# RAW DATA:
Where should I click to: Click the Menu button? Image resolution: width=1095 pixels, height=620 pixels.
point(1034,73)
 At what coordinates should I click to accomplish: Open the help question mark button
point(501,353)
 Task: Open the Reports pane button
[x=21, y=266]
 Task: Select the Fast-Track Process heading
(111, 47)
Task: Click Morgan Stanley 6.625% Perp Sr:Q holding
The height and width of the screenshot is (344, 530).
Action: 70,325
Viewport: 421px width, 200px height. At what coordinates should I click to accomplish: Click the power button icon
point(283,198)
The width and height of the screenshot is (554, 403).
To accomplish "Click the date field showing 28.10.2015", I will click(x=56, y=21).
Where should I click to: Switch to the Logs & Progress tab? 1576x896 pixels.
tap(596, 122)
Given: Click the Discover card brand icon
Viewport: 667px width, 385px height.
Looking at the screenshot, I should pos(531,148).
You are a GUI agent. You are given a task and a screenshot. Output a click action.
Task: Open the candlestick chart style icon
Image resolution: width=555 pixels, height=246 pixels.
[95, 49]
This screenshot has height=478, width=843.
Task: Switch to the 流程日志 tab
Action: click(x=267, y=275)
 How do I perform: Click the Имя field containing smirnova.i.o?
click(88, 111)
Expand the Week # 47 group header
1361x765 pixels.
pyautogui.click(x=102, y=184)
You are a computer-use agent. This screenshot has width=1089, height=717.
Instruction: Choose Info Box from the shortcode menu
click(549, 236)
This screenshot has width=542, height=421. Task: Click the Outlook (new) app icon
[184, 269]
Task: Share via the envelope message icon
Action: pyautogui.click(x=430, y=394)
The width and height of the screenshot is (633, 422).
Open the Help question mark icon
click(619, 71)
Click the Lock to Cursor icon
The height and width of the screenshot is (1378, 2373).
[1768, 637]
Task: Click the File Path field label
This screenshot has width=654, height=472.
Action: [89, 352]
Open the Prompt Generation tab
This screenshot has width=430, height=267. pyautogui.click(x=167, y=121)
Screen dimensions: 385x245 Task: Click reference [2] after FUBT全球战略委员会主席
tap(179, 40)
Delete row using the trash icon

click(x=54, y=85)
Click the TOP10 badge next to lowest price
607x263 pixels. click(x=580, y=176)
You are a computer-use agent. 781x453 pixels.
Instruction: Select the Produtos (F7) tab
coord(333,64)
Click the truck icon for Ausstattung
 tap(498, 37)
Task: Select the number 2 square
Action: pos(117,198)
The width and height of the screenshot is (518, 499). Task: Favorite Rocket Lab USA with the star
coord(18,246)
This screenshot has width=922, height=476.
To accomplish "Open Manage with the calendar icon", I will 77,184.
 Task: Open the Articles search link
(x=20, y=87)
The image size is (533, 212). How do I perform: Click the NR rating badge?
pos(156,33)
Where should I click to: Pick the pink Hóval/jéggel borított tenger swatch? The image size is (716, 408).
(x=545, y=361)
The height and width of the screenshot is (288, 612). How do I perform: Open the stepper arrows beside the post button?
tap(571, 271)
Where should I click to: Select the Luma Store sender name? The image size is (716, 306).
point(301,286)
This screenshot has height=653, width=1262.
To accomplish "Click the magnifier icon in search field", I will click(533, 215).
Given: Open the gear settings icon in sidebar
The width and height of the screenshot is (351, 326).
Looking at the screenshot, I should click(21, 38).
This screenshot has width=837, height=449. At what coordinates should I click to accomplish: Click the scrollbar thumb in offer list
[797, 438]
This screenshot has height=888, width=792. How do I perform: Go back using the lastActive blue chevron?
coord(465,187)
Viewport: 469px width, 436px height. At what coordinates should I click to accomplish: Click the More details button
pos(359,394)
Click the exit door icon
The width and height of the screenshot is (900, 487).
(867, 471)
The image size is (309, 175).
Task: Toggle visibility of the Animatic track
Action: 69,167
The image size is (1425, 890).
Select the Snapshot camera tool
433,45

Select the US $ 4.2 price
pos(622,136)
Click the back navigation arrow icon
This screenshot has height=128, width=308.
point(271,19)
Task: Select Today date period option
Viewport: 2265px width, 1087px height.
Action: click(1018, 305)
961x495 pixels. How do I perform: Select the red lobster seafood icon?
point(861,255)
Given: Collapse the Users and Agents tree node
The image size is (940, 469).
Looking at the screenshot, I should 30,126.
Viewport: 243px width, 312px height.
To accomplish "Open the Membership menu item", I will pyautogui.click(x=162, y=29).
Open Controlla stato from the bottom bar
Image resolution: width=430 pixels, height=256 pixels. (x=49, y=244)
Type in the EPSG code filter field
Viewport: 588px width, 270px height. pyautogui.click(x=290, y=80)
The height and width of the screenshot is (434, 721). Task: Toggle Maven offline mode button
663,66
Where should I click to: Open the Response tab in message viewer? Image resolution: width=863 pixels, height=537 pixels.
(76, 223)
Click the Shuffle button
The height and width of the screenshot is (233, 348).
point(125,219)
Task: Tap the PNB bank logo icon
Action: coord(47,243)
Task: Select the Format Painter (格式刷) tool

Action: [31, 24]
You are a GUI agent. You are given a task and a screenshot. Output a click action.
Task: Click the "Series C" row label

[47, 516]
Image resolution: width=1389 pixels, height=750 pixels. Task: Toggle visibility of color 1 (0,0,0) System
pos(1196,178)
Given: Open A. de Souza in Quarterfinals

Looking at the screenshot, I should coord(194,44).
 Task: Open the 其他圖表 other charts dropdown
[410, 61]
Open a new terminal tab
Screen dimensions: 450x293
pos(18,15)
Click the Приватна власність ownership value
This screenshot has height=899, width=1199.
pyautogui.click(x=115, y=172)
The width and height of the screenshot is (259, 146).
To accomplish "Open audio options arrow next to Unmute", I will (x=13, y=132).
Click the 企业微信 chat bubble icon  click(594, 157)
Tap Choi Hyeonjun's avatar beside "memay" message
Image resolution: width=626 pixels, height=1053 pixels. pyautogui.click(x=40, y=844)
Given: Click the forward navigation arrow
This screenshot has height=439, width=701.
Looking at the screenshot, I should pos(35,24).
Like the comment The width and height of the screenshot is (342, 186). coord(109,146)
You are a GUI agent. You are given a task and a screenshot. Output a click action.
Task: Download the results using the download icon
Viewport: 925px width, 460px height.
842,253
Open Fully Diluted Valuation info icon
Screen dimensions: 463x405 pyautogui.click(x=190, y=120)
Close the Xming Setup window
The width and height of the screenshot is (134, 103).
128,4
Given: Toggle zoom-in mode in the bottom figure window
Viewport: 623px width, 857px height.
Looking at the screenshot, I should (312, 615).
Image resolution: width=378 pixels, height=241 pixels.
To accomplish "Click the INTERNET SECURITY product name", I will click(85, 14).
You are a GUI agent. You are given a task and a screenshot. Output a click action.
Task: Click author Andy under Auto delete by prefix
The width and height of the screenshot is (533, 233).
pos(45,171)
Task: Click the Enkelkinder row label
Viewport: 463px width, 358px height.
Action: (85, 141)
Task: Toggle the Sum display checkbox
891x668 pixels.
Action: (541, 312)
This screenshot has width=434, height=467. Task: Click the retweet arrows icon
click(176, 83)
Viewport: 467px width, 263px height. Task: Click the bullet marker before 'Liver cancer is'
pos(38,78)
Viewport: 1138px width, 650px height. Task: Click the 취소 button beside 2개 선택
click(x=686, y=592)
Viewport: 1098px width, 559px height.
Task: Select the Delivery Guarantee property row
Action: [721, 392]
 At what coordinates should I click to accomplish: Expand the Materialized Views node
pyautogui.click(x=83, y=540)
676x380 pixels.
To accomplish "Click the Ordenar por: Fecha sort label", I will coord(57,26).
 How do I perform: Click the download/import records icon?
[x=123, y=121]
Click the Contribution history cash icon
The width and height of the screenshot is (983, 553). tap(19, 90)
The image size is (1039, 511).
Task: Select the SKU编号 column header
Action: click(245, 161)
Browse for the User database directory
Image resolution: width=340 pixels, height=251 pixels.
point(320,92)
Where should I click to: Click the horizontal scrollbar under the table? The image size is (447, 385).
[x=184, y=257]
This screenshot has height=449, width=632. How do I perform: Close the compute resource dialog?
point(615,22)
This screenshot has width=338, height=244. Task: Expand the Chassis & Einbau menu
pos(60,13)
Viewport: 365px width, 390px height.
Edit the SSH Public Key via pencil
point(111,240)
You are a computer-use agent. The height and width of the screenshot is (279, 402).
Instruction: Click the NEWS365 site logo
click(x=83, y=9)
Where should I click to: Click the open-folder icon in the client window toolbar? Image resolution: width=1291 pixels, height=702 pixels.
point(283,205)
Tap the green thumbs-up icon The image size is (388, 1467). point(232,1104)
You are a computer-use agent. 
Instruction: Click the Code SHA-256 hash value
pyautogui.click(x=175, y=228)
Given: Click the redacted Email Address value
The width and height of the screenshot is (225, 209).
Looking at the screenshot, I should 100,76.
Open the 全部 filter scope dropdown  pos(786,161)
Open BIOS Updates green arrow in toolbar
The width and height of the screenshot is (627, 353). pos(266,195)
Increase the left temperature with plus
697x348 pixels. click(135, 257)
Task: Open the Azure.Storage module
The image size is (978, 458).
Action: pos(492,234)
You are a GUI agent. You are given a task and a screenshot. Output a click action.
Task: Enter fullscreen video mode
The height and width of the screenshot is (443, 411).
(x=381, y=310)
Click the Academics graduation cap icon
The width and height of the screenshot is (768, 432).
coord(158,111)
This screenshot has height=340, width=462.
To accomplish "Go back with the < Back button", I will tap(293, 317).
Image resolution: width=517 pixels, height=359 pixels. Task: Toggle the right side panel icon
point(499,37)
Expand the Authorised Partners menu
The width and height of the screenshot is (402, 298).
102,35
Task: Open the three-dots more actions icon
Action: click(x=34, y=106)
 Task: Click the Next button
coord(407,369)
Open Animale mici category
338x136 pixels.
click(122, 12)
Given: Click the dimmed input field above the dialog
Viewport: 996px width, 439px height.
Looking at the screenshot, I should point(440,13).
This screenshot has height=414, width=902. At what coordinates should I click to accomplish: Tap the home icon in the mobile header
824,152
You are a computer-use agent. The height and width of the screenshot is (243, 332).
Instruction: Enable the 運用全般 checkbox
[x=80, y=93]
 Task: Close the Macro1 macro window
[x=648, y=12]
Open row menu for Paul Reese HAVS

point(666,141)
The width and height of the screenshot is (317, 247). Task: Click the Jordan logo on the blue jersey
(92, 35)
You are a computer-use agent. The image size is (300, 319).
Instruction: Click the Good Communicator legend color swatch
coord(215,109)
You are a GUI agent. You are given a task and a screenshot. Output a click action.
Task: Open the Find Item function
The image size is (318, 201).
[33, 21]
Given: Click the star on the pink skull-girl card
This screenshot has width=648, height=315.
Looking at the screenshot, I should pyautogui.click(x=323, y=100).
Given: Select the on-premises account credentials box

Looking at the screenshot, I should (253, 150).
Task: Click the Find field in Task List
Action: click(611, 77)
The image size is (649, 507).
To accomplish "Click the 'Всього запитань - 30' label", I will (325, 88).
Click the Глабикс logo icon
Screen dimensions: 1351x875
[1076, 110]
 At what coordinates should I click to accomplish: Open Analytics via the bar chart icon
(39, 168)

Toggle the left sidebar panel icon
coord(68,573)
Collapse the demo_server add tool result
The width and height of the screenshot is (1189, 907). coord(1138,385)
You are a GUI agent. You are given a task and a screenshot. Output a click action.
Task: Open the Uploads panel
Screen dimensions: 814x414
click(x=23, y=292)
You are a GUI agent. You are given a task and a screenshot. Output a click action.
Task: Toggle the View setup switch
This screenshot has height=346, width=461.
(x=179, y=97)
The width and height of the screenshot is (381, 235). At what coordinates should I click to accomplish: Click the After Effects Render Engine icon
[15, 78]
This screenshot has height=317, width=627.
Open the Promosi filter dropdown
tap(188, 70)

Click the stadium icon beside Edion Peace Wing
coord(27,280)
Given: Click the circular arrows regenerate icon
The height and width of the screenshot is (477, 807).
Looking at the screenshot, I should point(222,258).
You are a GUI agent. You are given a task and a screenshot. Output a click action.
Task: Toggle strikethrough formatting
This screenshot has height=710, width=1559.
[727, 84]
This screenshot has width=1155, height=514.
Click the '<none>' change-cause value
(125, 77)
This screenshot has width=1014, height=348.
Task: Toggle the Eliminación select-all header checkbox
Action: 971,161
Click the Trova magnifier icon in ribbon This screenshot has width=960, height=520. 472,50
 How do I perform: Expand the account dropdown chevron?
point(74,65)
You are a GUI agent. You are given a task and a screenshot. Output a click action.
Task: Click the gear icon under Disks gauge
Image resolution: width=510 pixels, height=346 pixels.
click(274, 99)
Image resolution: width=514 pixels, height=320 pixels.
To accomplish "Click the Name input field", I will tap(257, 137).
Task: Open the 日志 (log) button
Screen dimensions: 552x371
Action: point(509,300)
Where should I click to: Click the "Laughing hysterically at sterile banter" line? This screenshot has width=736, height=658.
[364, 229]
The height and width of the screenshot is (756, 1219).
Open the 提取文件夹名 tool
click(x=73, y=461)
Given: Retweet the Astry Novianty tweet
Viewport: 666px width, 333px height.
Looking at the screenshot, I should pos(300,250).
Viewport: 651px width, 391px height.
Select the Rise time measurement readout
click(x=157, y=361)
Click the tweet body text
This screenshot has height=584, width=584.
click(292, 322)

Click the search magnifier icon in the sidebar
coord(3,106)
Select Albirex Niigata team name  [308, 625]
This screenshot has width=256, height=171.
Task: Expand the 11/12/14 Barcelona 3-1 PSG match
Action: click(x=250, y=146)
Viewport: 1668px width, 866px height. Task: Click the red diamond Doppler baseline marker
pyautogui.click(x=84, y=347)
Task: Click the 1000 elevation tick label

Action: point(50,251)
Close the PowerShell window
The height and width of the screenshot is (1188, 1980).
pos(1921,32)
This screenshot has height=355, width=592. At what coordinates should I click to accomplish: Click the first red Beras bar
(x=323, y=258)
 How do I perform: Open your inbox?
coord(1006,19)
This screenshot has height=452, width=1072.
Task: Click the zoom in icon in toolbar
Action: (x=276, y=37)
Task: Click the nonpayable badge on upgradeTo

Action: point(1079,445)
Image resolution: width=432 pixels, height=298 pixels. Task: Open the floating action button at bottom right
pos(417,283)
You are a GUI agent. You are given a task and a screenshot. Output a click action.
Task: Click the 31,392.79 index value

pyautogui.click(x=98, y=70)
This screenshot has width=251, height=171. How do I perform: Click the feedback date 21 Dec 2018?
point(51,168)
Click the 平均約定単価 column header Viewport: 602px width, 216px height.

# WORK TO BE COMPLETED:
Give an exact copy of the lines above, from the top of the records to the line that contains "Task: Open the candlestick chart style icon", taking in both ends.

# YOUR SOLUTION:
Where should I click to: Click the Menu button? Image resolution: width=1095 pixels, height=620 pixels.
point(1034,73)
 At what coordinates should I click to accomplish: Open the help question mark button
point(501,353)
 Task: Open the Reports pane button
[x=21, y=266]
 Task: Select the Fast-Track Process heading
(111, 47)
Task: Click Morgan Stanley 6.625% Perp Sr:Q holding
The height and width of the screenshot is (344, 530).
Action: 70,325
Viewport: 421px width, 200px height. At what coordinates should I click to accomplish: Click the power button icon
point(283,198)
The width and height of the screenshot is (554, 403).
To accomplish "Click the date field showing 28.10.2015", I will click(x=56, y=21).
Where should I click to: Switch to the Logs & Progress tab? 1576x896 pixels.
tap(596, 122)
Given: Click the Discover card brand icon
Viewport: 667px width, 385px height.
Looking at the screenshot, I should pos(531,148).
You are a GUI agent. You are given a task and a screenshot. Output a click action.
Task: Open the candlestick chart style icon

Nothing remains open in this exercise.